Source data –

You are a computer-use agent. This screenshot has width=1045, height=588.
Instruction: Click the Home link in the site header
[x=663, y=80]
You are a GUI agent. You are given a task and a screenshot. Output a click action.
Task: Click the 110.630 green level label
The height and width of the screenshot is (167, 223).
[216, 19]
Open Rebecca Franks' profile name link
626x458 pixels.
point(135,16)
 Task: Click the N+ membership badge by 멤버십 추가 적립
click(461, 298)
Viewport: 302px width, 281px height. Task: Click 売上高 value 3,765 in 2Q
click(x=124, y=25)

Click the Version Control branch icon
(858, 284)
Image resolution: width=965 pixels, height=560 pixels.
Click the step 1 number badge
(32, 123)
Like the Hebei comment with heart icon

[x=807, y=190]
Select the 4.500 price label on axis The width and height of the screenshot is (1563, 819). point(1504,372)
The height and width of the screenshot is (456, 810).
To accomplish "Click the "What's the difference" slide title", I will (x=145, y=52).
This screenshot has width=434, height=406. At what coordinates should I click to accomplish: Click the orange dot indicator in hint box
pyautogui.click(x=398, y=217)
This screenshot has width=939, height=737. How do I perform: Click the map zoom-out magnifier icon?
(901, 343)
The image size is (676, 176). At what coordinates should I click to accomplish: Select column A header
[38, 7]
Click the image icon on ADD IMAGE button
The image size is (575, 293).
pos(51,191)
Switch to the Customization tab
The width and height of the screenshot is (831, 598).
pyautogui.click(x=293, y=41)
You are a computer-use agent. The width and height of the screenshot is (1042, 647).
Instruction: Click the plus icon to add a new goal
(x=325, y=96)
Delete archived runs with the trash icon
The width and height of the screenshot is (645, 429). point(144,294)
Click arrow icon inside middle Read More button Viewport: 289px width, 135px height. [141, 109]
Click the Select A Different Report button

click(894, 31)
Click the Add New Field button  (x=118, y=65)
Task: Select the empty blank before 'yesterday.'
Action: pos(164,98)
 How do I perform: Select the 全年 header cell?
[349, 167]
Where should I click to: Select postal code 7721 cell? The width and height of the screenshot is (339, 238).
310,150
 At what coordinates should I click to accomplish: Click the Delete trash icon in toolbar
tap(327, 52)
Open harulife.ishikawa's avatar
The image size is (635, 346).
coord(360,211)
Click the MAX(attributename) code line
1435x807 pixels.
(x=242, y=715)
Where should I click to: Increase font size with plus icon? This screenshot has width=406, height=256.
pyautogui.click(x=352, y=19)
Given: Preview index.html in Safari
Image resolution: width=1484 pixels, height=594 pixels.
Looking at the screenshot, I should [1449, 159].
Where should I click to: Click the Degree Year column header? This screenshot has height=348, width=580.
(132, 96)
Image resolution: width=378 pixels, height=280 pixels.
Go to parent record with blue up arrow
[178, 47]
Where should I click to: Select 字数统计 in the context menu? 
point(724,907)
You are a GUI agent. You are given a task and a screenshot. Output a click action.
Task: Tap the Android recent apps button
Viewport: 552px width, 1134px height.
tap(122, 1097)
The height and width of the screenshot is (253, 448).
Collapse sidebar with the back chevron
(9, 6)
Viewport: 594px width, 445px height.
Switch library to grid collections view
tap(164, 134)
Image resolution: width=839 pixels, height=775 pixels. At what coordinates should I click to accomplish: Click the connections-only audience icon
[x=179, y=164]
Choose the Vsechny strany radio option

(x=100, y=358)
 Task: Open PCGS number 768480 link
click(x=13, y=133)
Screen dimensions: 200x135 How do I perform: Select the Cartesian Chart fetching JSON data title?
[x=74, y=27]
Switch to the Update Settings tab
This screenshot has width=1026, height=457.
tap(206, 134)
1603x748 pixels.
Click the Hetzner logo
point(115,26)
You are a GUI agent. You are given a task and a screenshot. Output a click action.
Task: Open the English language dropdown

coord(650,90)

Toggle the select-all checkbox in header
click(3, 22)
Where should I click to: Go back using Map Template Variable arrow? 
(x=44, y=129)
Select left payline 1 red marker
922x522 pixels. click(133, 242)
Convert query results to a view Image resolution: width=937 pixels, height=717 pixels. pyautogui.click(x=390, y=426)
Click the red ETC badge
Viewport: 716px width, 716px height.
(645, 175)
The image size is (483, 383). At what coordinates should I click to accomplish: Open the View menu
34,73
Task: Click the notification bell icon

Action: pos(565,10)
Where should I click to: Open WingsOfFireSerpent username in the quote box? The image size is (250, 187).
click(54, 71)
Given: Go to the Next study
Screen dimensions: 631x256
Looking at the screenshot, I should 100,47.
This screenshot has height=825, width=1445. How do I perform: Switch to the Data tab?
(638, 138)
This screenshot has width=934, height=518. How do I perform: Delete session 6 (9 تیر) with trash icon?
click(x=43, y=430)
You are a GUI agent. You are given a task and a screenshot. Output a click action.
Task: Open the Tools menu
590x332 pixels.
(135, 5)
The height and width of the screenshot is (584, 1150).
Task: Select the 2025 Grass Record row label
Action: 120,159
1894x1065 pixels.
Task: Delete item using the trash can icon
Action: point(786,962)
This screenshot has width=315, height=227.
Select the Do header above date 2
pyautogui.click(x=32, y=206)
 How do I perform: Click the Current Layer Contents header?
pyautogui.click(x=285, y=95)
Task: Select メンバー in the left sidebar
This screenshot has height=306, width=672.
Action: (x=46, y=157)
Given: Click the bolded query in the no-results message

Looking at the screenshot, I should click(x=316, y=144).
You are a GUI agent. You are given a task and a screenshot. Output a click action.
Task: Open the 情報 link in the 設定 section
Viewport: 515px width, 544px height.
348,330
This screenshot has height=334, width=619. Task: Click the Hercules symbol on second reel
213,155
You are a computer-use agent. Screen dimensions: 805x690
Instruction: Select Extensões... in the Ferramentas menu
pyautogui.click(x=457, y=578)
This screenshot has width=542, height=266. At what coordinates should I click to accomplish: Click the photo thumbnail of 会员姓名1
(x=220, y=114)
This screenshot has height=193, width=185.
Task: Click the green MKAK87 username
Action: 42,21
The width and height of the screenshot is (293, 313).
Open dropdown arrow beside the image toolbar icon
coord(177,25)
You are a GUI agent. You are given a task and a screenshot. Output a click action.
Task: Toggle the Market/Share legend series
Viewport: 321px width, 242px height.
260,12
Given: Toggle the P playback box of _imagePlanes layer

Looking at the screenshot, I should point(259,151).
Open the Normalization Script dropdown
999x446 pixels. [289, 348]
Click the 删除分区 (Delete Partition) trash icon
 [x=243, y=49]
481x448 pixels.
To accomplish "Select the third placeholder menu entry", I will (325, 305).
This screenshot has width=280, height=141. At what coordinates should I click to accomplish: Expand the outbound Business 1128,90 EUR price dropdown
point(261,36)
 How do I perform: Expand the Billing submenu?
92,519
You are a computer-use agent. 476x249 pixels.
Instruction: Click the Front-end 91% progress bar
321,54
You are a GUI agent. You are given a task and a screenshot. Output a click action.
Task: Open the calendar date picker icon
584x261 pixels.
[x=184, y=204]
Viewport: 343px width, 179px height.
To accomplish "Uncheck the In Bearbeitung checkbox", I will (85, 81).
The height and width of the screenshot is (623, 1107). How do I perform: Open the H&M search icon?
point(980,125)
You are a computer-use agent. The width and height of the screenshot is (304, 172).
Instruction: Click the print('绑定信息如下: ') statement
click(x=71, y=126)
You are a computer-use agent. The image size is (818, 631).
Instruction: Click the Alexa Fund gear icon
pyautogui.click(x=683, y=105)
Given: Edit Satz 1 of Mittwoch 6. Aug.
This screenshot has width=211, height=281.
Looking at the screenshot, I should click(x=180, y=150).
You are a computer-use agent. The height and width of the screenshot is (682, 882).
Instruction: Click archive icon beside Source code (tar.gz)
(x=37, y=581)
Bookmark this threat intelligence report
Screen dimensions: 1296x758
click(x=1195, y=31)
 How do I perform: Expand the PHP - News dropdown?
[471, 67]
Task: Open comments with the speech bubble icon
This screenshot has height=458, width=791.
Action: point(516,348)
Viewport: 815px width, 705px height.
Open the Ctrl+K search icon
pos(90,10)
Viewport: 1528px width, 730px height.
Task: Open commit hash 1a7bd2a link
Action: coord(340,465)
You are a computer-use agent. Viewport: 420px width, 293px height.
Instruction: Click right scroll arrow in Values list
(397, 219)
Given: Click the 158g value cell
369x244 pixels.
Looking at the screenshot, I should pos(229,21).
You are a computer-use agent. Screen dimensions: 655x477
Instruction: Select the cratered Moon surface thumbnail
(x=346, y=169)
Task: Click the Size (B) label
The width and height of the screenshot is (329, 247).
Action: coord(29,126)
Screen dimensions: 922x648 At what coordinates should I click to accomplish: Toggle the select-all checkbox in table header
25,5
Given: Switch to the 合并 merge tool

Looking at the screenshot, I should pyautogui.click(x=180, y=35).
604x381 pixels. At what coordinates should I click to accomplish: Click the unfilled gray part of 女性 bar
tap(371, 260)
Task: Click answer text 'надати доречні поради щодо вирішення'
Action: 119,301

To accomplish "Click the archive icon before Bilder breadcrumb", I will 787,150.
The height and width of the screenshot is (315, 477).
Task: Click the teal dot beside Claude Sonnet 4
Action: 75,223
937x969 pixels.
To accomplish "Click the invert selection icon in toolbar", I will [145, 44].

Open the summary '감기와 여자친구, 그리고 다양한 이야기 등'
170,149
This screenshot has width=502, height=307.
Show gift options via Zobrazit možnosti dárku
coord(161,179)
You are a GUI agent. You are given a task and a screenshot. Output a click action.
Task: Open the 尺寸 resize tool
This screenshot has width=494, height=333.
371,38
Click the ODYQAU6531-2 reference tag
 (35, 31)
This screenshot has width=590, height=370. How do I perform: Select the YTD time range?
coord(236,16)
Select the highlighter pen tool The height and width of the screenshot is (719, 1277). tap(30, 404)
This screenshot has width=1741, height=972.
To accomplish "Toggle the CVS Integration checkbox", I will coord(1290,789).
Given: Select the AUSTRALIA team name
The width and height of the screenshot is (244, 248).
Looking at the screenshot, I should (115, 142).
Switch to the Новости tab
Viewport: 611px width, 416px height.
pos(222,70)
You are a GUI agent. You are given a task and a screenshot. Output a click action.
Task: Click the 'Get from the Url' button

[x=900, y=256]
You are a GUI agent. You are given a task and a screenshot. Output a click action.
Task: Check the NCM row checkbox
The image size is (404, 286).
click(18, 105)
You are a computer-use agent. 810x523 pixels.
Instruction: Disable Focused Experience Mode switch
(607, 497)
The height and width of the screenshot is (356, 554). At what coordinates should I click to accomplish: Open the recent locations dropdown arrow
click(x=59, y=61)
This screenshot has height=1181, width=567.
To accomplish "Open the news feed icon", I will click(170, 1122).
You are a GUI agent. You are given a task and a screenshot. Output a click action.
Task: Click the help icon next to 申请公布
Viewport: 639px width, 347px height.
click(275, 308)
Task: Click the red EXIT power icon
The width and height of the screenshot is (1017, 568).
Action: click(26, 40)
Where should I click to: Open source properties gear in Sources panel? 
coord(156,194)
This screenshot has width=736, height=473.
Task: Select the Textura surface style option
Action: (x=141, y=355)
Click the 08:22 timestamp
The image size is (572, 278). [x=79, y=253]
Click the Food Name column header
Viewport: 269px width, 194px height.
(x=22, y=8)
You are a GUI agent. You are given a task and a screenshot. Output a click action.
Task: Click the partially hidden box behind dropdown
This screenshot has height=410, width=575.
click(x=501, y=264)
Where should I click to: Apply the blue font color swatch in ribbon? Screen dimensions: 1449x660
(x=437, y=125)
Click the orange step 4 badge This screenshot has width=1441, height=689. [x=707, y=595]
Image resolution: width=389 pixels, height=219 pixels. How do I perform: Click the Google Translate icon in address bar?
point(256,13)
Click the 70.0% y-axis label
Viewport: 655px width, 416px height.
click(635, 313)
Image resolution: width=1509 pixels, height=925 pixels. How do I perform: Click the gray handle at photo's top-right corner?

Aim of the exercise – Word for word, repeat the data from its first line through the line with "Select the 4.500", including both of those lines and no others.

Your response –
You are a computer-use agent. This screenshot has width=1045, height=588.
Instruction: Click the Home link in the site header
[x=663, y=80]
You are a GUI agent. You are given a task and a screenshot. Output a click action.
Task: Click the 110.630 green level label
The height and width of the screenshot is (167, 223).
[216, 19]
Open Rebecca Franks' profile name link
626x458 pixels.
point(135,16)
 Task: Click the N+ membership badge by 멤버십 추가 적립
click(461, 298)
Viewport: 302px width, 281px height. Task: Click 売上高 value 3,765 in 2Q
click(x=124, y=25)

Click the Version Control branch icon
(858, 284)
Image resolution: width=965 pixels, height=560 pixels.
Click the step 1 number badge
(32, 123)
Like the Hebei comment with heart icon

[x=807, y=190]
Select the 4.500 price label on axis The width and height of the screenshot is (1563, 819). point(1504,372)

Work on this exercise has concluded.